Start of Exercise data

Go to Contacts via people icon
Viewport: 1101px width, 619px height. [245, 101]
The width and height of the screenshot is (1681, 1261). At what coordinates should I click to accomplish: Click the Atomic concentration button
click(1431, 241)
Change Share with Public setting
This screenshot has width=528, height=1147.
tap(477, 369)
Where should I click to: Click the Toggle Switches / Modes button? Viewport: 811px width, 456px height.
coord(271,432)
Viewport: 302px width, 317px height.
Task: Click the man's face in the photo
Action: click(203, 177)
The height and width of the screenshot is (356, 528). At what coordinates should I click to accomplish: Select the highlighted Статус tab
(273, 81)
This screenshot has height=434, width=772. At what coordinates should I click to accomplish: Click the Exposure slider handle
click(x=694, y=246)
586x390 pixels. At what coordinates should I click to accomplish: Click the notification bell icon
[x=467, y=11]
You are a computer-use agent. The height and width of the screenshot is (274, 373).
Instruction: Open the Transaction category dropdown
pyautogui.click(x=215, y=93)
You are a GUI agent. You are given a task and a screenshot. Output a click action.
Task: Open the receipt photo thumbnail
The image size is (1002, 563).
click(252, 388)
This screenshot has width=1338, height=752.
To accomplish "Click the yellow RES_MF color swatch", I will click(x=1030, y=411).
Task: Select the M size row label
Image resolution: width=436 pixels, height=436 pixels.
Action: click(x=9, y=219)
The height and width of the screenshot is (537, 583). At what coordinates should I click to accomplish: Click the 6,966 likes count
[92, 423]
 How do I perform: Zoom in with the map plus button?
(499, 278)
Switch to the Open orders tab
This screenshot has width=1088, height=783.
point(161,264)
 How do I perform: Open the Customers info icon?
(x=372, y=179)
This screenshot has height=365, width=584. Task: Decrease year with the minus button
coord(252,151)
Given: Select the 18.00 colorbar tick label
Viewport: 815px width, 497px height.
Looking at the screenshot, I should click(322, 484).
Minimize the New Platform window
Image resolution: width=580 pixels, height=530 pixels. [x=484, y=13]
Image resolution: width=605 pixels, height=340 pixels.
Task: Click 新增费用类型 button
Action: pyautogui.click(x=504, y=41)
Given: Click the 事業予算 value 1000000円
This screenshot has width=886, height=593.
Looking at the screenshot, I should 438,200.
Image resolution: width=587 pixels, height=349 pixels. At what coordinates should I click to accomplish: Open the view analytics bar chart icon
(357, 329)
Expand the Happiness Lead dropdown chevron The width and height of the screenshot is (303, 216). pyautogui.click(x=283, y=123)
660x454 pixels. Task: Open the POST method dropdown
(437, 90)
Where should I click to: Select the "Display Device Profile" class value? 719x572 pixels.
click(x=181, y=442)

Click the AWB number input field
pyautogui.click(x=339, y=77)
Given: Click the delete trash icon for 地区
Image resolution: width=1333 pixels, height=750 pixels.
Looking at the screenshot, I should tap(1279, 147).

End of Exercise data

> _Problem description_
Look above for the line holding "How do I perform: Open" and the line holding "Given: Select the 18.00 colorbar tick label". Retype both, and every line between them, word for word and nothing else.

> _Response_
 How do I perform: Open the Customers info icon?
(x=372, y=179)
This screenshot has height=365, width=584. Task: Decrease year with the minus button
coord(252,151)
Given: Select the 18.00 colorbar tick label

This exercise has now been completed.